It has been observed that the catalytic efficiency of a glycosyl hydrolase (WGH) decreases when it does not have a CBM domain [5, 6], compared to the ones with such a domain. While some microbes use directly multiple glycosyl hydrolases, independent of each other, for biomass degradation, other microbes use them in an organized fashion, i.e., orchestrating them into large protein

check details complexes, called cellulosomes, through scaffolding (Sca) proteins. The former are called free acting hydrolases (FAC), and the latter called cellulosome dependent hydrolases (CDC) [4, 7]. Some anaerobic microbes use both Selleck LOXO-101 systems for biomass degradation [7] while most of the other cellulolytic microbes use only one of them. When degrading biomasses, cellulosomes are generally attached to their host cell

surfaces by binding to the cell surface anchoring (SLH) proteins [8]. The general observation has been that cellulosomes are more efficient in degradation of biomass into short-chain sugars than free acting cellulases [8]. Our goal in this computational study is to identify and characterize all the component proteins of the biomass degradation system in an organism, which is called the 4SC-202 price glydrome of the organism. We have systematically re-annotated and analyzed the functional domains and signal peptides of all the proteins in the UniProt Knowledgebase and the JGI Metagenome database, aiming to identify novel glycosyl hydrolases or novel mechanisms for biomass degradation. Based on their domain compositions, we have classified all the identified glydrome components oxyclozanide into five categories, namely FAC, WGH, CDC, SLH and Sca.

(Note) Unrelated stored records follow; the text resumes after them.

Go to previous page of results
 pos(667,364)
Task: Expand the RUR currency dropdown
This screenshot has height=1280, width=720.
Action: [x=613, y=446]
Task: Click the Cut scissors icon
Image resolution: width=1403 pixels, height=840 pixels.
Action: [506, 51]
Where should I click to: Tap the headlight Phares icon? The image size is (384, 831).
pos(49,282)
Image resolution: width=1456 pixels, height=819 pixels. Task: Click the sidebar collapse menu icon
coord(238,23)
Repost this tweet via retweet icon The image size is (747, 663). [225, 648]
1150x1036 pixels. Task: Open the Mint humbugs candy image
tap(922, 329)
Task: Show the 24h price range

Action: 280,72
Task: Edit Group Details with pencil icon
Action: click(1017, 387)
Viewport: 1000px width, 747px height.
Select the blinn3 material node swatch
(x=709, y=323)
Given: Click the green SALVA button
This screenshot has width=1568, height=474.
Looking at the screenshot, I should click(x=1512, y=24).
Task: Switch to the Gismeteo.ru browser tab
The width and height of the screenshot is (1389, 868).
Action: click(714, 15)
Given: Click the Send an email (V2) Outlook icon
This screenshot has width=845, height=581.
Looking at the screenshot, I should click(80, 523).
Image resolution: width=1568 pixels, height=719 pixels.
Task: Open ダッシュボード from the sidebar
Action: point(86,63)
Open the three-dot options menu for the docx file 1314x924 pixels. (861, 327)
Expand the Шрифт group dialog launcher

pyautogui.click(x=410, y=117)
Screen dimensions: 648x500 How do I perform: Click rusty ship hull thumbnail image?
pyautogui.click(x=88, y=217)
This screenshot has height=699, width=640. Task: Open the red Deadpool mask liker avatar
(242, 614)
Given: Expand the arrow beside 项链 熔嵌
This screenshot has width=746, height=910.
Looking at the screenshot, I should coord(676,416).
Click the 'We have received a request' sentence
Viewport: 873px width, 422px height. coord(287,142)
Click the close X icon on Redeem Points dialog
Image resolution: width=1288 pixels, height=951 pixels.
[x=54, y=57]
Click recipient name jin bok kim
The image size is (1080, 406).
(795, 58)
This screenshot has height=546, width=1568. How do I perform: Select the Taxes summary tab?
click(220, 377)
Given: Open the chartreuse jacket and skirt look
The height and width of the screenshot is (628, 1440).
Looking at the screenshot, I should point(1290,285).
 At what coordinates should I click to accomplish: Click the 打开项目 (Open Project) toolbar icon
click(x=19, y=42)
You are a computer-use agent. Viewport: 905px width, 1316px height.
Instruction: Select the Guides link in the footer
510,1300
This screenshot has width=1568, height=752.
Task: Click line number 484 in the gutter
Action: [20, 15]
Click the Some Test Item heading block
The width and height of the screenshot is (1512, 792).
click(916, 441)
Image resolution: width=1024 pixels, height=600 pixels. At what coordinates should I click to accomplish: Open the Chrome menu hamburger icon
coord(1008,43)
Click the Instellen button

To our surprise, two less well-studied glycosyl hydrolysis systems were found to be widely distributed in 63 bacterial genomes, in which (a) glycosyl hydrolases may bind directly to the cell surfaces by their own cell surface anchoring domains rather than through those in the cell surface anchoring proteins or (b) cellulosome complexes may bind to the cell surface through novel mechanisms other than the SLH domains, respectively,

as previously observed. Our analyses also suggest that animal-gut metagenomes are significantly enriched with novel glycosyl hydrolases. All the identified glydrome elements are organized into an easy-to-use database, GASdb, at http://​csbl.​bmb.​uga.​edu/​~ffzhou/​GASdb/​. Construction and content Data sources We downloaded the UniProt Knowledgebase release 14.8 (Feb 10, 2009) [9] with 7,754,276 proteins, and all the 46 metagenomes from the JGI IMG/M database [10] with 1,504,133 proteins. The three simulated metagenomes in the database were excluded from our analysis. The operon annotations were downloaded from DOOR [11, 12]. Annotation and database construction We have identified the signal peptides and analyzed the functional domains for all the proteins using SignalP version 3.0 [13, 14] and Pfam version 23.0 [15].